Streaming-Tipp: »Stumptown«
Cobie Smulders in »Stumptown« (Serie, 2019). © American Broadcasting
Ganz gleich, ob man nun der Meinung ist, wir seien noch mitten drin im goldenen Serienzeitalter, oder doch eher das Gefühl hat, dessen Dämmerung habe längst eingesetzt, ist eines klar: Den Ton der vergangenen Jahre haben – wenn von amerikanischen Serien die Rede ist – eigentlich ausschließlich Produktionen von Kabel- und Bezahlsendern sowie Streamingdiensten angegeben. Das sogenannte Network-TV, also das Programm der fünf großen, in den USA frei empfangbaren Sender, stellt zwar immer noch die meisten der quotenmäßig erfolgreichsten Serien, von »NCIS« über »Young Sheldon« bis »This Is Us«. Doch Online-Hype, Kritikerhymnen oder Emmys lassen sich damit kaum gewinnen.
Dass es allerdings durchaus auch dort gut gemachte Serien gibt, beweist aktuell zum Beispiel »Stumptown« (bei uns ironischerweise im Pay-TV zu sehen) – und zeigt nebenbei, wie sehr sich inzwischen die auf Massengeschmack zugeschnittenen Produktionen von der cooleren, für Gesprächsstoff sorgenden Konkurrenz beeinflussen lassen.
Im Zentrum von »Stumptown« steht, basierend auf den gleichnamigen Graphic Novels von Showrunner Greg Rucka, mit Dex Parios (Cobie Smulders) eine klassische Antiheldin, wie sie auch bei Netflix oder Showtime nicht fehl am Platz wäre. Die bisexuelle Ex-Soldatin trägt seit dem letzten Afghanistaneinsatz ein Trauma mit sich herum, trinkt und spielt zu viel, steht auf One-Night-Stands und lässt außer ihrem Bruder mit Downsyndrom (Cole Sibus) sowie dem besten Freund (Jake Johnson) niemanden an sich heran. Um irgendwie über die Runden zu kommen, verdingt sie sich in Portland als Privatdetektivin für Aufträge aller Art, zunächst auch ohne Lizenz. Kein Wunder also, dass sie immer wieder der Polizei (Michael Ealy & Camryn Manheim) in die Quere kommt.

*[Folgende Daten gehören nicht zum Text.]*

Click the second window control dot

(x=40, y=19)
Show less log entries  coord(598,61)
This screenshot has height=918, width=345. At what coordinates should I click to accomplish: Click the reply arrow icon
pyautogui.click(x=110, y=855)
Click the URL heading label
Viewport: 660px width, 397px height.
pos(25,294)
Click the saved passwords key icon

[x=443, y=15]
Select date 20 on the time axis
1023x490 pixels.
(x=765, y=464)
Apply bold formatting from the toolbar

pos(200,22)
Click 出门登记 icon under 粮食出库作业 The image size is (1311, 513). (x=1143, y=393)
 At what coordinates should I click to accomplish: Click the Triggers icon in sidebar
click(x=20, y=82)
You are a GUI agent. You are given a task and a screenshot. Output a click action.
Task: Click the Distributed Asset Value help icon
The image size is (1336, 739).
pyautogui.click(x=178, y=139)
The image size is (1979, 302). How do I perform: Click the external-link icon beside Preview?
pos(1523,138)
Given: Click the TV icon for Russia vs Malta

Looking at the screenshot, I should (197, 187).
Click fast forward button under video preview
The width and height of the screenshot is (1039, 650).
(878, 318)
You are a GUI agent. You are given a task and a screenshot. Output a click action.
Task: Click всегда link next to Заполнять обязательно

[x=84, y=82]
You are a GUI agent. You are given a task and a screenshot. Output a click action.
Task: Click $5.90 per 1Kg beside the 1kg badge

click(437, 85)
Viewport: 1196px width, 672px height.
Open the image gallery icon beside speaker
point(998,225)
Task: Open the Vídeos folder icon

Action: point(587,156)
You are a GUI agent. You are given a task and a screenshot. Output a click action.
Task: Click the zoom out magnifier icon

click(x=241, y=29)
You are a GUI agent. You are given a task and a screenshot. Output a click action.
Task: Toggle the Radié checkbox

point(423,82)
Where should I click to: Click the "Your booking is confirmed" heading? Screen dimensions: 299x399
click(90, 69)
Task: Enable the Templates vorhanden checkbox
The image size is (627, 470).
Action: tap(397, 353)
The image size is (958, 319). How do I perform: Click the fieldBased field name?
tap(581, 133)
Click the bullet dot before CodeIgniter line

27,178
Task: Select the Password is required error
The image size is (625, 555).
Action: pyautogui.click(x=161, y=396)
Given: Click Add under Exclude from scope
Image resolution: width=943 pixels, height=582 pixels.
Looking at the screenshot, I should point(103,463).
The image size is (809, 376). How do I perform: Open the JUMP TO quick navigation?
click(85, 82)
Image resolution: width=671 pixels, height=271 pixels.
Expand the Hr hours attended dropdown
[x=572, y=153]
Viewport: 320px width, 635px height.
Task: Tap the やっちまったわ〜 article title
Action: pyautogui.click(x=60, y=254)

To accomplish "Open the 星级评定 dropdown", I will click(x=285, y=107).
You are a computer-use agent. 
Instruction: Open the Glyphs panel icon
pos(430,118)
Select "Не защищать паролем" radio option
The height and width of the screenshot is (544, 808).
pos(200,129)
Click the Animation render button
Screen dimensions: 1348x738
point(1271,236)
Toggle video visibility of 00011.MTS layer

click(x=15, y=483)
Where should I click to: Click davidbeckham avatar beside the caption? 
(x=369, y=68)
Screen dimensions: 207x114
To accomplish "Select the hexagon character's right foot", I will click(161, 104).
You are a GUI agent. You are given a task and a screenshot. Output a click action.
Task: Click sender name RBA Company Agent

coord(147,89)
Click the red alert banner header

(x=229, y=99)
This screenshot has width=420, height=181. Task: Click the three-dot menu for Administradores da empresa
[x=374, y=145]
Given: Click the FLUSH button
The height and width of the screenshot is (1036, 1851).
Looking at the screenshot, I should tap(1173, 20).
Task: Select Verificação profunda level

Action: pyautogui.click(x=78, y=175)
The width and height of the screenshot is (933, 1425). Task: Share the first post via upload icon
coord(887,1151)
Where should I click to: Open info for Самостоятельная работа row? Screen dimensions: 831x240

Weil Network-Serien in erster Linie stets nicht den Großstadt-Millennial, sondern die konservative Familie im Mittleren Westen als Zielpublikum anpeilt, übertreibt es »Stumptown« natürlich nicht, was Gewalt, Sex und Ähnliches angeht. Auch an den etablierten Erzählmitteln sogenannter Procedurals wird nicht gerüttelt: Wie eigentlich alle Ermittler in vergleichbaren, auf wöchentliches statt bingendes Publikum angelegten Serien löst Dex jede Folge einen neuen, eher leichtfüßig humorvoll als wirklich spannend erzählten Fall. Alles, was sich darüber hinaus an übergeordneter Handlung durch die erste Staffel zieht, ist eher Beiwerk – und nie richtig düster.
Dass all das nicht piefig wirkt, liegt einerseits an einem fantastischen Soundtrack, der aus stilsicher ausgewählten Hits der 70er, 80er und 90er besteht und nicht zuletzt die Actionszenen sehr lässig und geradezu kinotauglich untermalt. Und andererseits an Cobie Smulders, die nach »How I Met Your Mother« bei ihren Kinoabstechern (»Jack Reacher«, »Avengers«) nie ihr Können zeigen durfte, hier aber, eingebunden in glaubwürdige Figurenbeziehungen, eine bemerkenswerte Präsenz an den Tag legt, die locker eine ganze Serie trägt.